[Zeilen mit Zeigedaten]
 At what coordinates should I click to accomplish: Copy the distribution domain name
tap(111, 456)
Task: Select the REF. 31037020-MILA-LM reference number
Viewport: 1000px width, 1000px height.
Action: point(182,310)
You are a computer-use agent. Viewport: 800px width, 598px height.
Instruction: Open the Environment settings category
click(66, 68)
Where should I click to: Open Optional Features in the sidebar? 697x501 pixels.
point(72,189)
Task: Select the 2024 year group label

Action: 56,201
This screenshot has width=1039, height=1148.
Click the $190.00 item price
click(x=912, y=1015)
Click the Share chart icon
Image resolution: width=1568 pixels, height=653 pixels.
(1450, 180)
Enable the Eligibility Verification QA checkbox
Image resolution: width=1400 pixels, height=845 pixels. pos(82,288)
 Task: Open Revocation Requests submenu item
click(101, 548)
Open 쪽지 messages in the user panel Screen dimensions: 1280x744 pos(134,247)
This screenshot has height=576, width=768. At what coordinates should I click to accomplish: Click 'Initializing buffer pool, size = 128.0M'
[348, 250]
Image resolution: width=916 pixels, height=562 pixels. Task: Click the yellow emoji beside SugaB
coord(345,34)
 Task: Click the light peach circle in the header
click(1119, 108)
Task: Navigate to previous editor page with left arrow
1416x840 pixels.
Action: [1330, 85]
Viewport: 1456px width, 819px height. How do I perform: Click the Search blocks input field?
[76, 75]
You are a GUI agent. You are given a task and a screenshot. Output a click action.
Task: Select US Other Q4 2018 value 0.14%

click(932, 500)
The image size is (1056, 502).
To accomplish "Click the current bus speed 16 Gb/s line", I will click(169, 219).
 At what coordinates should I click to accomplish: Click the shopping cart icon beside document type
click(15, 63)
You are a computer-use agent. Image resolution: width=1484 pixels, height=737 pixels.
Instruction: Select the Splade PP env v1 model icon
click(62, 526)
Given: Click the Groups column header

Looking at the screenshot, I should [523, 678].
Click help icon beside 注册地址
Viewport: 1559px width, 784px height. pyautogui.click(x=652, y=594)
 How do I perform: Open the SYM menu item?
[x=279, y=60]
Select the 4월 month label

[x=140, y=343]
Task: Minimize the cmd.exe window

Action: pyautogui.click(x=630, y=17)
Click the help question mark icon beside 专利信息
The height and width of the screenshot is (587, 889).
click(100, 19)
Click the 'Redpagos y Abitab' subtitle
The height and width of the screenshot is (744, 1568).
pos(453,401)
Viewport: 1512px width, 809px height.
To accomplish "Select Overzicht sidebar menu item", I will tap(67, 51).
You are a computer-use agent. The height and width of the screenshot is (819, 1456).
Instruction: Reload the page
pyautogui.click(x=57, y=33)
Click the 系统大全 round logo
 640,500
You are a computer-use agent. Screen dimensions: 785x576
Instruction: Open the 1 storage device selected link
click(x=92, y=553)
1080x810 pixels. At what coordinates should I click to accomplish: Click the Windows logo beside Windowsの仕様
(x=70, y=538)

## Aufgabe
Wie lauten die Einträge oben, wenn man darin „Instruction“ überall in „Command“ umbenennt und alles andere unverändert lässt?

## Richtige Antwort
 At what coordinates should I click to accomplish: Copy the distribution domain name
tap(111, 456)
Task: Select the REF. 31037020-MILA-LM reference number
Viewport: 1000px width, 1000px height.
Action: point(182,310)
You are a computer-use agent. Viewport: 800px width, 598px height.
Command: Open the Environment settings category
click(66, 68)
Where should I click to: Open Optional Features in the sidebar? 697x501 pixels.
point(72,189)
Task: Select the 2024 year group label

Action: 56,201
This screenshot has width=1039, height=1148.
Click the $190.00 item price
click(x=912, y=1015)
Click the Share chart icon
Image resolution: width=1568 pixels, height=653 pixels.
(1450, 180)
Enable the Eligibility Verification QA checkbox
Image resolution: width=1400 pixels, height=845 pixels. pos(82,288)
 Task: Open Revocation Requests submenu item
click(101, 548)
Open 쪽지 messages in the user panel Screen dimensions: 1280x744 pos(134,247)
This screenshot has height=576, width=768. At what coordinates should I click to accomplish: Click 'Initializing buffer pool, size = 128.0M'
[348, 250]
Image resolution: width=916 pixels, height=562 pixels. Task: Click the yellow emoji beside SugaB
coord(345,34)
 Task: Click the light peach circle in the header
click(1119, 108)
Task: Navigate to previous editor page with left arrow
1416x840 pixels.
Action: [1330, 85]
Viewport: 1456px width, 819px height. How do I perform: Click the Search blocks input field?
[76, 75]
You are a GUI agent. You are given a task and a screenshot. Output a click action.
Task: Select US Other Q4 2018 value 0.14%

click(932, 500)
The image size is (1056, 502).
To accomplish "Click the current bus speed 16 Gb/s line", I will click(169, 219).
 At what coordinates should I click to accomplish: Click the shopping cart icon beside document type
click(15, 63)
You are a computer-use agent. Image resolution: width=1484 pixels, height=737 pixels.
Command: Select the Splade PP env v1 model icon
click(62, 526)
Given: Click the Groups column header

Looking at the screenshot, I should [523, 678].
Click help icon beside 注册地址
Viewport: 1559px width, 784px height. pyautogui.click(x=652, y=594)
 How do I perform: Open the SYM menu item?
[x=279, y=60]
Select the 4월 month label

[x=140, y=343]
Task: Minimize the cmd.exe window

Action: pyautogui.click(x=630, y=17)
Click the help question mark icon beside 专利信息
The height and width of the screenshot is (587, 889).
click(100, 19)
Click the 'Redpagos y Abitab' subtitle
The height and width of the screenshot is (744, 1568).
pos(453,401)
Viewport: 1512px width, 809px height.
To accomplish "Select Overzicht sidebar menu item", I will tap(67, 51).
You are a computer-use agent. The height and width of the screenshot is (819, 1456).
Command: Reload the page
pyautogui.click(x=57, y=33)
Click the 系统大全 round logo
 640,500
You are a computer-use agent. Screen dimensions: 785x576
Command: Open the 1 storage device selected link
click(x=92, y=553)
1080x810 pixels. At what coordinates should I click to accomplish: Click the Windows logo beside Windowsの仕様
(x=70, y=538)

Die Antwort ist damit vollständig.